Question

Graphing a Natural Exponential Function In Exercises $$39-44,$$ use a graphing utility to construct a table of values for the function. Then sketch the graph of the function. $$f(x)=2 e^{-0.5 x}$$

Answer

**step1 Understanding the Function and Preparing for Table Construction**

The given function is $$f(x)=2 e^{-0.5 x}$$. To graph this function, we first need to create a table of values by choosing several different x-values and calculating the corresponding f(x) values. The letter 'e' represents a special mathematical constant, approximately equal to 2.718. The term $$e^{-0.5x}$$ means 'e' raised to the power of negative 0.5 times x. The value of f(x) is then 2 multiplied by this result.

$$f(x)=2 \times e^{(-0.5 \times x)}$$

We will select a few x-values, both positive and negative, to see how the function behaves. A graphing utility would calculate these values for us, but we can do it with a calculator that can compute powers of 'e'.

**step2 Constructing the Table of Values**

We will choose x-values such as -4, -2, 0, 2, and 4 to calculate the corresponding f(x) values. Let's calculate each one:

For $$x = -4$$:

$$f(-4) = 2 \times e^{(-0.5 \times -4)} = 2 \times e^{2}$$

Using $$e \approx 2.71828$$:

$$f(-4) \approx 2 \times (2.71828)^2 \approx 2 \times 7.38905 \approx 14.7781$$

For $$x = -2$$:

$$f(-2) = 2 \times e^{(-0.5 \times -2)} = 2 \times e^{1} = 2e$$

Using $$e \approx 2.71828$$:

$$f(-2) \approx 2 \times 2.71828 \approx 5.4366$$

For $$x = 0$$:

$$f(0) = 2 \times e^{(-0.5 \times 0)} = 2 \times e^{0}$$

Any number raised to the power of 0 is 1, so $$e^0 = 1$$:

$$f(0) = 2 \times 1 = 2$$

For $$x = 2$$:

$$f(2) = 2 \times e^{(-0.5 \times 2)} = 2 \times e^{-1}$$

Using $$e \approx 2.71828$$:

$$f(2) = \frac{2}{e} \approx \frac{2}{2.71828} \approx 0.7358$$

For $$x = 4$$:

$$f(4) = 2 \times e^{(-0.5 \times 4)} = 2 \times e^{-2}$$

Using $$e \approx 2.71828$$:

$$f(4) = \frac{2}{e^2} \approx \frac{2}{(2.71828)^2} \approx \frac{2}{7.38905} \approx 0.2707$$

Now we can summarize these values in a table, rounding to two decimal places for easier plotting:

**step3 Sketching the Graph**

To sketch the graph, you would plot the points from the table on a coordinate plane. The x-axis represents the input values, and the y-axis (or f(x)-axis) represents the output values. Once the points are plotted, connect them with a smooth curve.

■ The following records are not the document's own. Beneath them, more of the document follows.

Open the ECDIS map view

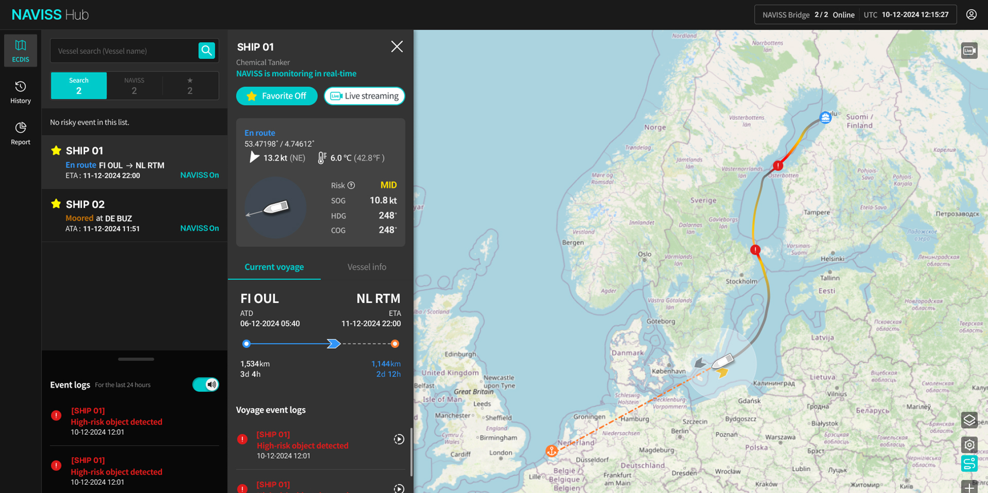tap(21, 50)
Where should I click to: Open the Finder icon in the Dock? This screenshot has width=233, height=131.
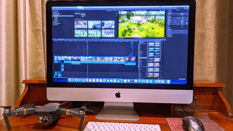[x=70, y=80]
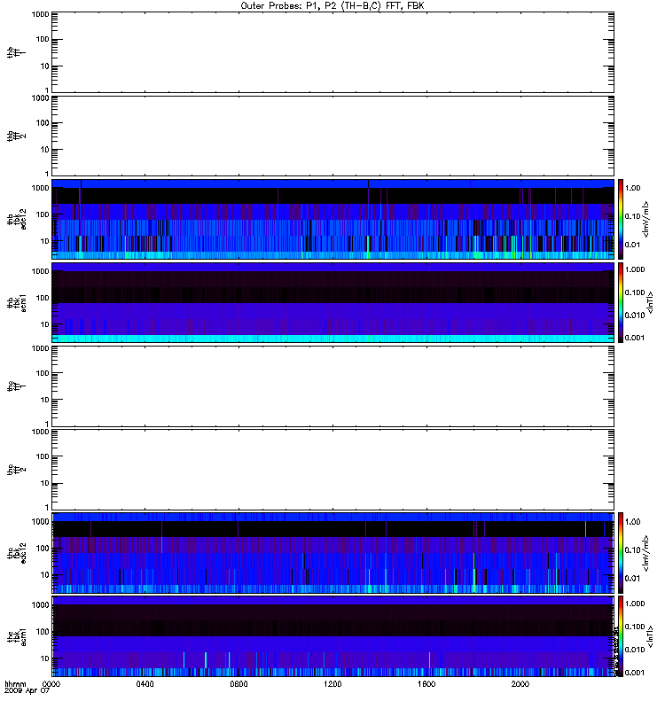The width and height of the screenshot is (665, 709).
Task: Click the 2000 time axis label
Action: 520,684
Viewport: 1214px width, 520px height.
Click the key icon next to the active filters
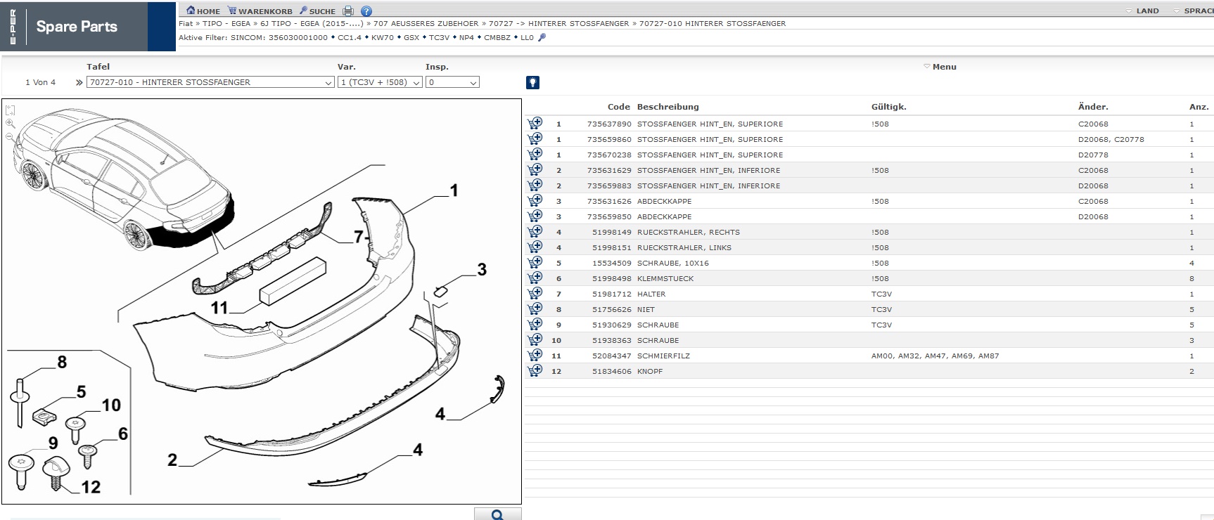[x=542, y=38]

From the calculated values, you can observe the following characteristics of the graph:

1. As x increases, the value of f(x) decreases and approaches 0. This means the graph gets closer and closer to the x-axis (y=0) but never actually touches or crosses it. The x-axis is called a horizontal asymptote.

2. As x decreases (becomes more negative), the value of f(x) increases rapidly.

3. The graph passes through the point (0, 2).

Plotting the points (-4, 14.78), (-2, 5.44), (0, 2), (2, 0.74), and (4, 0.27) and drawing a smooth curve through them will give you the sketch of the function.